_Requirement_.
Match on the string "title" in the entries below and return every matching line.

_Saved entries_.
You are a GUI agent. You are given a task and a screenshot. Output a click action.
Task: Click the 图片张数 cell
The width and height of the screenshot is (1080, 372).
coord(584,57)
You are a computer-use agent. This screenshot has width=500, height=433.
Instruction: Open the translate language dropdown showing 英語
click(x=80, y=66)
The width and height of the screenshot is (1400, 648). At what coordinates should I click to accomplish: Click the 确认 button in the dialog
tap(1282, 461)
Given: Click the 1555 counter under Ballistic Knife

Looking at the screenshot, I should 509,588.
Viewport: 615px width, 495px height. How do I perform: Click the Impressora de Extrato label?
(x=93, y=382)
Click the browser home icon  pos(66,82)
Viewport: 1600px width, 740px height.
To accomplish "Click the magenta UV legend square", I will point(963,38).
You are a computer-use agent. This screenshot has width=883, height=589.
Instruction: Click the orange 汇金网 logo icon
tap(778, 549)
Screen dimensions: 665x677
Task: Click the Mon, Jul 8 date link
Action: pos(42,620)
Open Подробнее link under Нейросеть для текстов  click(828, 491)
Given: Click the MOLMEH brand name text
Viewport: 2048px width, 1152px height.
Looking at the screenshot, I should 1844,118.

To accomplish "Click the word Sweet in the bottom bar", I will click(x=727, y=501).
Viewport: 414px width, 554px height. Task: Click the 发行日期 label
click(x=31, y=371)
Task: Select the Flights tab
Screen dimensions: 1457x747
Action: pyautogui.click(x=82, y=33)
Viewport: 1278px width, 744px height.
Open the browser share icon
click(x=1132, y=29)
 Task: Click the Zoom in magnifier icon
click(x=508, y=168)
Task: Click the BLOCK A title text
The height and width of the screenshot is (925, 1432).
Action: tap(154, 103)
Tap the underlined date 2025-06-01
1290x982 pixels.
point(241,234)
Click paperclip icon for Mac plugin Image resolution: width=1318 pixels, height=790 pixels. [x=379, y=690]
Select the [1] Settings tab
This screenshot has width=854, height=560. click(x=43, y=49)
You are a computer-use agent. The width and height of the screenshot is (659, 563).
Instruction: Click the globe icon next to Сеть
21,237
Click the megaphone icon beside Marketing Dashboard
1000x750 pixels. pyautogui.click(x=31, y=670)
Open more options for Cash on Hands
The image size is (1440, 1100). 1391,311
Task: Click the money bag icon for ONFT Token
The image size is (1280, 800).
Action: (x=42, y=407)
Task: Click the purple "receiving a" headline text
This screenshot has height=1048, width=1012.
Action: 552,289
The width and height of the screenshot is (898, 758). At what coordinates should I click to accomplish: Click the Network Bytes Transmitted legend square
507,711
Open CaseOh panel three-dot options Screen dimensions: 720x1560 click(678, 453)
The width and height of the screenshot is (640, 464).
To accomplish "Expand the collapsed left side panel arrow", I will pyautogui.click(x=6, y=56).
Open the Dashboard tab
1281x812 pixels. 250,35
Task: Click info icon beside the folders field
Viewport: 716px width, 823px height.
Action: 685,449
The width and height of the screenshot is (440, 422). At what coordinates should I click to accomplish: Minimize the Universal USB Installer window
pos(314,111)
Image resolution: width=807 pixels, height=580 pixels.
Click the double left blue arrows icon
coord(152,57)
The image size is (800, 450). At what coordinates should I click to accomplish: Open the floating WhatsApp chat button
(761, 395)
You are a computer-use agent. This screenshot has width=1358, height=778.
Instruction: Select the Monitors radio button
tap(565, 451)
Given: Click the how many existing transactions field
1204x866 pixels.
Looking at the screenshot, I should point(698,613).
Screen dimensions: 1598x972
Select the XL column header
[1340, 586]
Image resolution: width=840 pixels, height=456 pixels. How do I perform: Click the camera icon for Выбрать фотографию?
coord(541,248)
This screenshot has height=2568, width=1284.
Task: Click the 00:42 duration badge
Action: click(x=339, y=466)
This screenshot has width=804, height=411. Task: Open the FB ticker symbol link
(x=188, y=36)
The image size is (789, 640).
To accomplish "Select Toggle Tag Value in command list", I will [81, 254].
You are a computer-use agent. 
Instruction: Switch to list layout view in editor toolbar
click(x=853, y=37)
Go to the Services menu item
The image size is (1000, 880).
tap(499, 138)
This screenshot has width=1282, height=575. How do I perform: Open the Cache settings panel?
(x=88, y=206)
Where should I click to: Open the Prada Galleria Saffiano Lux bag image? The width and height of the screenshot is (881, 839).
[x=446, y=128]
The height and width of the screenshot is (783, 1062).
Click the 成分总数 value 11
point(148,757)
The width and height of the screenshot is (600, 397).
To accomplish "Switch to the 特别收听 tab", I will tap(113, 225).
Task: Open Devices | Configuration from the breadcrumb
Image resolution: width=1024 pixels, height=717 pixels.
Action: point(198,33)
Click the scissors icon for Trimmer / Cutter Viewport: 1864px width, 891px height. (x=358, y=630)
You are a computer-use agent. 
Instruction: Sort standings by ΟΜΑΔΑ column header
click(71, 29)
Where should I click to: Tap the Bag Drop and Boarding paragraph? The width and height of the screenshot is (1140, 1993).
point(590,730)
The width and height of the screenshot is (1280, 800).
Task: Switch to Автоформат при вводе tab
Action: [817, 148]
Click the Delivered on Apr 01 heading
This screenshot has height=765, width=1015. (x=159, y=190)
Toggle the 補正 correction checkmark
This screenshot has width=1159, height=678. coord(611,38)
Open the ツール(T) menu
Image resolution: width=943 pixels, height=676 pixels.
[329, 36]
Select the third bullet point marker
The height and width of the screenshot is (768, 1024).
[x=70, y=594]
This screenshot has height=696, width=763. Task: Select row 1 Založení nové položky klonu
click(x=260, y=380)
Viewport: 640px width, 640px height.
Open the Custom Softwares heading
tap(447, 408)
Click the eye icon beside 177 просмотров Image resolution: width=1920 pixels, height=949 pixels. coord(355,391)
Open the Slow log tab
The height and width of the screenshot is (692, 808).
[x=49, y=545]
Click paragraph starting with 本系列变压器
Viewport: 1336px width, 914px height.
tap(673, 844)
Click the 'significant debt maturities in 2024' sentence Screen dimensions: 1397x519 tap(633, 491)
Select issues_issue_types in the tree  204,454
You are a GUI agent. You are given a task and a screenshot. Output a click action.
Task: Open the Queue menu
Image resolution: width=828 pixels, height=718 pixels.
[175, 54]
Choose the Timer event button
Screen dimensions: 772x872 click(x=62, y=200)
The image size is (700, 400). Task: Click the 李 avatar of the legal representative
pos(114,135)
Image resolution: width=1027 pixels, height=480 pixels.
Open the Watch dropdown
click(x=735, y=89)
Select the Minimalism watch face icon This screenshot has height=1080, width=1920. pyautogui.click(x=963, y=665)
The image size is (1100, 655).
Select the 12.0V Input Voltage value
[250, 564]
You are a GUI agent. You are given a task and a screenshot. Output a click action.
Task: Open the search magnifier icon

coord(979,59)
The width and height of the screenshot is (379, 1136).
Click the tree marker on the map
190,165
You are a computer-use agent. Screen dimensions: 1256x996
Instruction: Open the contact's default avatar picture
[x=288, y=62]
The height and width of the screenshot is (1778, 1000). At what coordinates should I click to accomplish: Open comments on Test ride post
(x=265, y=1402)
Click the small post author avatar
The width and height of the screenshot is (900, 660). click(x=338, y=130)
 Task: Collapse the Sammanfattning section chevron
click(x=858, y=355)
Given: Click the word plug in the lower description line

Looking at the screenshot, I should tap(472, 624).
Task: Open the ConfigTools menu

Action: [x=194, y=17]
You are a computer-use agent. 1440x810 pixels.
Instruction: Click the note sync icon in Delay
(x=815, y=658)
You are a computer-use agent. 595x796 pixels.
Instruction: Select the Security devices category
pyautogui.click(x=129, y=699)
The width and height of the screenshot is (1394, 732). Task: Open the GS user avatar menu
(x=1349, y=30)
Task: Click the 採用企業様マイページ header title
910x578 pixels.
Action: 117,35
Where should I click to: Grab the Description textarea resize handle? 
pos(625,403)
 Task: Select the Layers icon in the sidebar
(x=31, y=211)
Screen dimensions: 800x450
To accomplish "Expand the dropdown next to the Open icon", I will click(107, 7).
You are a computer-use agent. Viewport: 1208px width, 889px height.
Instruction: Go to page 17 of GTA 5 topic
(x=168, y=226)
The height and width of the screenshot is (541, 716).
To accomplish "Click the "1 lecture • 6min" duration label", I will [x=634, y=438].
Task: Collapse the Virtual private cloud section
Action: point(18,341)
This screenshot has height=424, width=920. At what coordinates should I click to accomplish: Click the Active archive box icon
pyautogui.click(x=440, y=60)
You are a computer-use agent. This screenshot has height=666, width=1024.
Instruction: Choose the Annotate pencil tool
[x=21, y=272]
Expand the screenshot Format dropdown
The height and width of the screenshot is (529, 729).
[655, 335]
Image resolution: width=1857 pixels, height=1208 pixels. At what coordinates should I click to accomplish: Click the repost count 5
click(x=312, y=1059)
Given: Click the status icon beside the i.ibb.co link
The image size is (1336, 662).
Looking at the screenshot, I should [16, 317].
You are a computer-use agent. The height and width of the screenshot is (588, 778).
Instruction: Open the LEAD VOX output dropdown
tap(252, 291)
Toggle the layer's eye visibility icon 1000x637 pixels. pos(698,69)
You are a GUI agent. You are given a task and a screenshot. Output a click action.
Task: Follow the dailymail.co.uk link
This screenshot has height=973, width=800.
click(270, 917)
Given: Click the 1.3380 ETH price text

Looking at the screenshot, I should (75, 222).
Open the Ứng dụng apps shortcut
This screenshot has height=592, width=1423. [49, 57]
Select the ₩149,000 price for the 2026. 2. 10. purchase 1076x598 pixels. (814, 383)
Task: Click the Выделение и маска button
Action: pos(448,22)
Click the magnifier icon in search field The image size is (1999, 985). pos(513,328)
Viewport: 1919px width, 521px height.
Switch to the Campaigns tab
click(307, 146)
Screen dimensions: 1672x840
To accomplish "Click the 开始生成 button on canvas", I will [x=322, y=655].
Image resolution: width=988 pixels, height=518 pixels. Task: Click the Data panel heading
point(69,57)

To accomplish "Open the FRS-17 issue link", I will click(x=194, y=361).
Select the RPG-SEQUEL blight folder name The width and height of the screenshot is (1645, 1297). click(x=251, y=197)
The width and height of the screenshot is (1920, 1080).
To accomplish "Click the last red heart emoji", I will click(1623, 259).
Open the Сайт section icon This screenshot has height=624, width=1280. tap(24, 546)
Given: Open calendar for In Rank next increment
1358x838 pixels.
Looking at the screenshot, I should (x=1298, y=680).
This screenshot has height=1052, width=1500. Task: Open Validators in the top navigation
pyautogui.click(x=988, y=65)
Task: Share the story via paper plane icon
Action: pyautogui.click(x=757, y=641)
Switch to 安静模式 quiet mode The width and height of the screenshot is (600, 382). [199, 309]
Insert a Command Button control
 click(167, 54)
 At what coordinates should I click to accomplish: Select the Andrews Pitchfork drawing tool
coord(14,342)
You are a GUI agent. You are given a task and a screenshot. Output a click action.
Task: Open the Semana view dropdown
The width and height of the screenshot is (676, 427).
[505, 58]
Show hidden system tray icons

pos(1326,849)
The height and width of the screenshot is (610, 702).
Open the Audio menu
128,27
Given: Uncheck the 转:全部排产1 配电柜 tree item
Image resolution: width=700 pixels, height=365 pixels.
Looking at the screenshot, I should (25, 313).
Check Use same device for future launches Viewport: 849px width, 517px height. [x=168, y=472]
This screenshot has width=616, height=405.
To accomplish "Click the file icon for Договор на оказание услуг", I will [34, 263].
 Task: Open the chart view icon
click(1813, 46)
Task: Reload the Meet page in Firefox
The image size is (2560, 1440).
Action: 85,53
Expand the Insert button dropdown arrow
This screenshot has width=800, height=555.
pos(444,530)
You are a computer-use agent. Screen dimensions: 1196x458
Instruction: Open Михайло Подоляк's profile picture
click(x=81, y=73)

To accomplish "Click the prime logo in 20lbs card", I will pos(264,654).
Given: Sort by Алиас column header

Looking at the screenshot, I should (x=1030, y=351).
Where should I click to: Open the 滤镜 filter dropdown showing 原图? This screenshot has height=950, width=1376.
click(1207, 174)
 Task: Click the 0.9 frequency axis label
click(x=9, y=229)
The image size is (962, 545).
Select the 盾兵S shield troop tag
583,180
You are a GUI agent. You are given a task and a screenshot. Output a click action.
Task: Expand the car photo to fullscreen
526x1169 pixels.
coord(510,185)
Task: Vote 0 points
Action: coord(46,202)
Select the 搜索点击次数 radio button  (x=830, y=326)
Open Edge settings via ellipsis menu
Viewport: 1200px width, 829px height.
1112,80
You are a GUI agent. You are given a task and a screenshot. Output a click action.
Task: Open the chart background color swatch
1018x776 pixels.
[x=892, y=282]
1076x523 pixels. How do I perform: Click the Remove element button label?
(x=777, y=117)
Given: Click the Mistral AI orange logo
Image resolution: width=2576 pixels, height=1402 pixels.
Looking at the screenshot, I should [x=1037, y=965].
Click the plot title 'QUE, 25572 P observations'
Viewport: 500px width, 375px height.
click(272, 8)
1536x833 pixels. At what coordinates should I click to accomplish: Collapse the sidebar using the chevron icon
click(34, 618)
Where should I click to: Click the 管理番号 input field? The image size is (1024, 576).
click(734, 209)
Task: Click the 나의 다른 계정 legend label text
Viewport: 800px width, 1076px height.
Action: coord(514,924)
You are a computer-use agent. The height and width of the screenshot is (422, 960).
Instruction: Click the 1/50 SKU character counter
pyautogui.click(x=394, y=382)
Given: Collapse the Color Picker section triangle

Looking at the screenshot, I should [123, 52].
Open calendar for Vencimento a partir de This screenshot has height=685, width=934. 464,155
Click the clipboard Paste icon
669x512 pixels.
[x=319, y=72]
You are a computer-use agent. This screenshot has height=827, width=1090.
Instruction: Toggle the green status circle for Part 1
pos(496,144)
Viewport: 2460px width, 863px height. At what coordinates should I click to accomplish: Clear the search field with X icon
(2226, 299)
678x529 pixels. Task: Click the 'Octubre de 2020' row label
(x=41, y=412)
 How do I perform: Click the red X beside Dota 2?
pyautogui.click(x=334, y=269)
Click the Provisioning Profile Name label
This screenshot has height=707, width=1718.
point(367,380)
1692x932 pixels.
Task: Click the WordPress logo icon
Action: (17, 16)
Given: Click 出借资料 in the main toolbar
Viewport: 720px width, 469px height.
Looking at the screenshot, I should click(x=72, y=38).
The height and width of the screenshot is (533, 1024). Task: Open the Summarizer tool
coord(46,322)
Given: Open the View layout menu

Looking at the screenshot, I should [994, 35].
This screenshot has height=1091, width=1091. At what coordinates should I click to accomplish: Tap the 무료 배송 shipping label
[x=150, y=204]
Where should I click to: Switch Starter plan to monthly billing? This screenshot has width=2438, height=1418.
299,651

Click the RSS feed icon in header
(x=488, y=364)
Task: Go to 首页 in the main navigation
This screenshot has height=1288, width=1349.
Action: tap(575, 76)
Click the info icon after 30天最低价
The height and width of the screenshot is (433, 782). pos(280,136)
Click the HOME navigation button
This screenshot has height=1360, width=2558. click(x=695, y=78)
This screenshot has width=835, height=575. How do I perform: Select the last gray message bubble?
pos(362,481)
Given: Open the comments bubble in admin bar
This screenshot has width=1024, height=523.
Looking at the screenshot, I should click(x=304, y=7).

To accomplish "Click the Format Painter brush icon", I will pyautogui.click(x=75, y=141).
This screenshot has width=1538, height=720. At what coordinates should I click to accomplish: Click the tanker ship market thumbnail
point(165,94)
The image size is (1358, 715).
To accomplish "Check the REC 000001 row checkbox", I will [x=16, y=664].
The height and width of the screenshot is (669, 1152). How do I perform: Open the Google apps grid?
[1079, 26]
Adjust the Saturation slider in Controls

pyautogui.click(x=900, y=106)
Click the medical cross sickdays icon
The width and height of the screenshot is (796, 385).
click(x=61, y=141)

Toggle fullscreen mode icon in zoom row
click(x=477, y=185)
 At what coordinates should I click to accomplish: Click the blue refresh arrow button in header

_Solution for this task_.
Task: Click the BLOCK A title text
Task: Click the 採用企業様マイページ header title
Click the plot title 'QUE, 25572 P observations'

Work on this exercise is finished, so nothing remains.